Labor Market Developments in the Romanian Regions after the Accession to the European Union: Employment, Wages, Structural Shifts

Author(s): Marioara Iordan,Mihaela-Nona Chilian / Language(s): English Issue: 1/2019

Access to adequate workforce, in numbers and in skills, is a continuous hot issue for all businesses, no matter if they are large or small, long-time established or startups, from urban or rural areas, as well as for all types of economies in terms of territorial aggregation.

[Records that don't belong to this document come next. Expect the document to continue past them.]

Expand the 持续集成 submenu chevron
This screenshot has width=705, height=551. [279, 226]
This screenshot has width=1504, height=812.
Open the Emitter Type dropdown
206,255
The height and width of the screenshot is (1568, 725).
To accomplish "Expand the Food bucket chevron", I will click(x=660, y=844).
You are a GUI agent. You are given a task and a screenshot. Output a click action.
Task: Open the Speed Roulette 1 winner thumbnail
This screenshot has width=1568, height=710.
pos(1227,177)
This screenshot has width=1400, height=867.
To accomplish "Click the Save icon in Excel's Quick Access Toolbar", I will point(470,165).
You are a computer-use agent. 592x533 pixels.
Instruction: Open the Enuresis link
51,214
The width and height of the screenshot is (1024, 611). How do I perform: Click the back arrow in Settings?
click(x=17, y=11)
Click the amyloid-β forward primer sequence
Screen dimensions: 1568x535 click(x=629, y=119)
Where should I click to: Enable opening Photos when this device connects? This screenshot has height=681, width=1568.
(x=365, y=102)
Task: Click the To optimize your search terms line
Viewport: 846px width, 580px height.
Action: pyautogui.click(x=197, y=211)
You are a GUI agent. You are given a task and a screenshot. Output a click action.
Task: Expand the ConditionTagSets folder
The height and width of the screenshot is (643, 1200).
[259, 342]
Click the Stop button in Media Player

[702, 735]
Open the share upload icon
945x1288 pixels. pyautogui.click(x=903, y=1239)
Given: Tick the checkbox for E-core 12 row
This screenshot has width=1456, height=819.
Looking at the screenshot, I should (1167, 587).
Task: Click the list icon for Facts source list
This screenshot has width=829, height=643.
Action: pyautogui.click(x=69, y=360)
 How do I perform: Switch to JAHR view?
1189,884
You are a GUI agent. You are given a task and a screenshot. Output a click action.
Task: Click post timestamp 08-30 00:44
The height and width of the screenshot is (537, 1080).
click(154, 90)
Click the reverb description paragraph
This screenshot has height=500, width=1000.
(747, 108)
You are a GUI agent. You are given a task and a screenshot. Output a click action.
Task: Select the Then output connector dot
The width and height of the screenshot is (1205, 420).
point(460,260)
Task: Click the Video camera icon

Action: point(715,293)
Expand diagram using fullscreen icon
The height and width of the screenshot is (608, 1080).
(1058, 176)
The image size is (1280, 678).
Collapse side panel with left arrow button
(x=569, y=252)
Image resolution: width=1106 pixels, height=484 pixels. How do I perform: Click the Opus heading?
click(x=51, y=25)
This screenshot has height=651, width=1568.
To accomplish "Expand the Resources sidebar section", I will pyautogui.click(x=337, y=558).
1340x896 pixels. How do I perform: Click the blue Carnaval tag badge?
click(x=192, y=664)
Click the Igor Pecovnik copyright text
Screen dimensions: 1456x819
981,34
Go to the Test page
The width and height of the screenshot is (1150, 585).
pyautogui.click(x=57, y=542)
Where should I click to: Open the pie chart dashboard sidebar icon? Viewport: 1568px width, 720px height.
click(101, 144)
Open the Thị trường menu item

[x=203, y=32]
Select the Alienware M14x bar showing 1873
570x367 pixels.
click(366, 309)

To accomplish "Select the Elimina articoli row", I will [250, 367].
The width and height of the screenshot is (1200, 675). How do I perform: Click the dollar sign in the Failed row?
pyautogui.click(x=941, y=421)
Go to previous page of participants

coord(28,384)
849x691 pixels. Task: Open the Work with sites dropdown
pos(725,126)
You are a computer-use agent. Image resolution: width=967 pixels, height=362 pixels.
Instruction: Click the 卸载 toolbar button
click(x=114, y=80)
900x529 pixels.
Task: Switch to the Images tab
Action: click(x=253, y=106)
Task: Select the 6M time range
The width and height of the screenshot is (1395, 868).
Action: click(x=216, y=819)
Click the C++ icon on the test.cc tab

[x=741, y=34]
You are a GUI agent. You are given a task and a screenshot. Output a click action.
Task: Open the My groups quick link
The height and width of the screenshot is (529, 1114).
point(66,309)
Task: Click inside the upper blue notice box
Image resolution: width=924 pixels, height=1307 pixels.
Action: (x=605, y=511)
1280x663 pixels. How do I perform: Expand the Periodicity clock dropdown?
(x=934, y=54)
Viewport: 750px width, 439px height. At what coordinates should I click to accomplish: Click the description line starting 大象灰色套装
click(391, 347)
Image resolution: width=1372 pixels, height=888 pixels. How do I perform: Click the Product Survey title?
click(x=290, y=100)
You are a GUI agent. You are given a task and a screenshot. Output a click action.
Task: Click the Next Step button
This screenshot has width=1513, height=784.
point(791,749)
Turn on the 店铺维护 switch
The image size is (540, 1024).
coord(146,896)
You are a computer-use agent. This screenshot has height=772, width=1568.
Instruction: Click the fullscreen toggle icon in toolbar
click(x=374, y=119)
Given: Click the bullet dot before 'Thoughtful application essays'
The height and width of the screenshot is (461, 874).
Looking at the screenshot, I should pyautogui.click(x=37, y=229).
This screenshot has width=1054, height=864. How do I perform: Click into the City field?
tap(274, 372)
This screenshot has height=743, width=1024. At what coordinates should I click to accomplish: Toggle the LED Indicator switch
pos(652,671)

The adequate and timely matching of labor demand and labor supply in the labor market is never very smooth; one may always find time and spatial delays in the national, regional and local economies. The paper presents, a brief, sectoral analysis of the key developments of labor market in the Romanian regions during the post-accession-post-crisis period, regarding the evolutions of employment, of wages and labor market structure. The results reveal different types of evolution on the Romanian labor market, occurred both sectorally and regionally after the country’s accession to the EU: endurance (quasimaintenance of a previously established dynamic equilibrium), break (shift towards a new dynamic equilibrium, either after accommodating a shock or not), and also distinctiveness (peculiar evolutions in a certain region as compared to the other regions). Such developments would necessarily involve the thorough and careful attention of the national and/or territorial policy makers and government authorities when nationally and/or territorially implementing the EU legislation in different areas of economic and social interest and when drawing up and applying the nationally-planned and regional/local policies.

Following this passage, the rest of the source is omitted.